Definition
Dolman is used as a noun.
Dolman is used in more than one related sense.
- It can mean a long robe with sleeves worn by Turks.
- It can mean a woman’s wrap like a cape in vogue in the 19th century with wide sleeves cut in one piece with the body.
- It can mean a woman’s coat or jacket with similarly wide sleeves.

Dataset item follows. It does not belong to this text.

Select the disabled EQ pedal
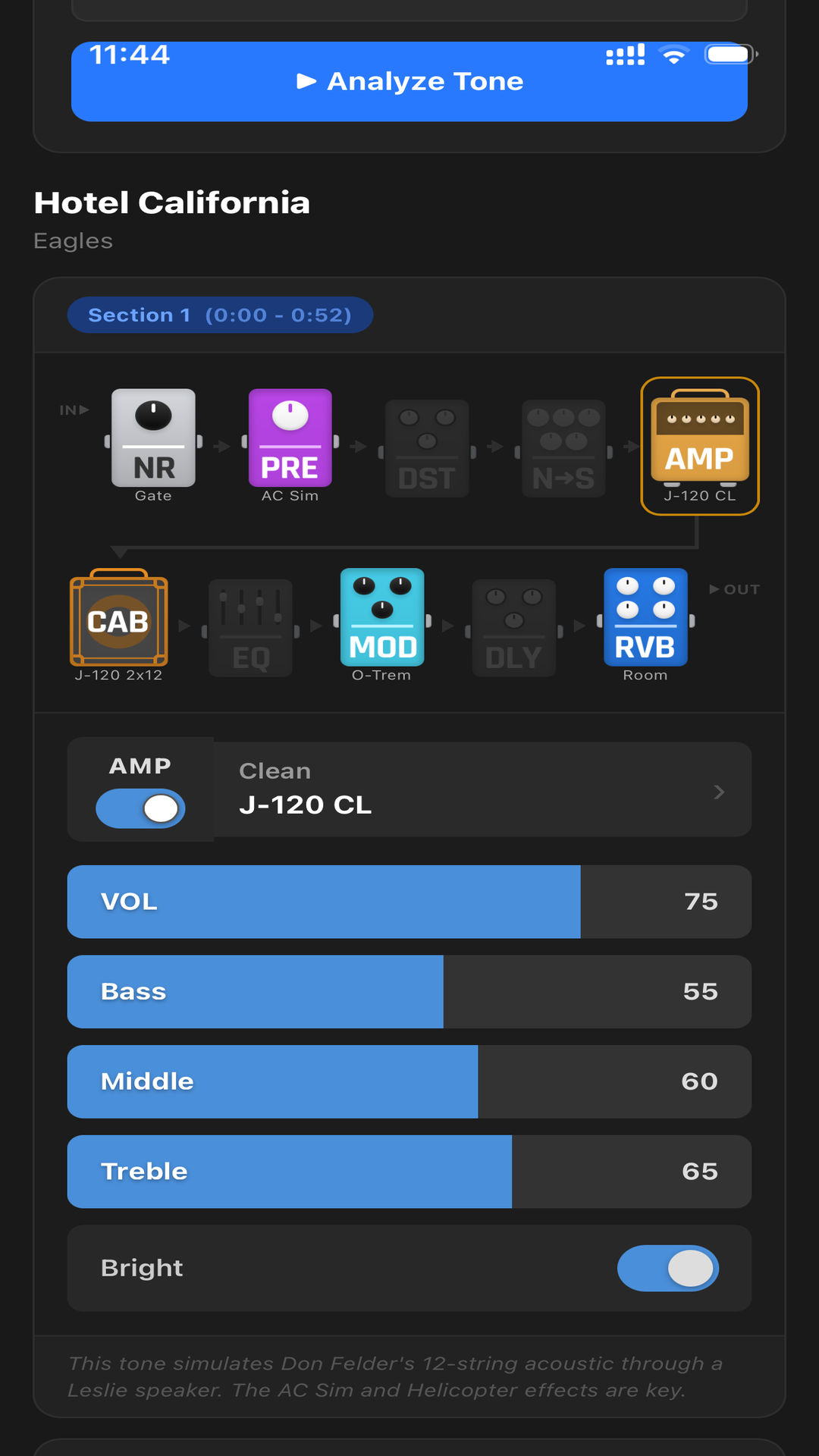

- It can mean a short jacket distinctive of many hussar uniforms usually worn slung across one shoulder and fastened with a cord or chain.
Origin and Meaning
alteration of earlier doliman, from French, from Turkish dolama, literally, act of winding, from dolamak to wind.
Quiz
Creative Ladder
Editorial creative inspiration: the ideas below are fictional prompts and playful extensions, not historical evidence or real-world citations.
Serious Extension
Imagined Tagline: Let Dolman anchor a short, serious piece of writing that begins with the real meaning of the term and then extends it into a human scene.
Writer’s Prompt
Speculative Writing Prompt: Write a short fictional scene in which Dolman appears naturally and changes the direction of the conversation.
Playful Angle
Playful Premise: Imagine Dolman turning into a phrase that people deploy with total confidence even though each person means something slightly different by it.
Visual Analogy: Picture Dolman as a sharply lit object in a dim room, where one clear detail helps the whole scene make sense.
Absurd Escalation
Absurd Scenario: In a clearly ridiculous version of reality, Dolman becomes the center of a civic emergency, a parade theme, and a weather forecast all at once.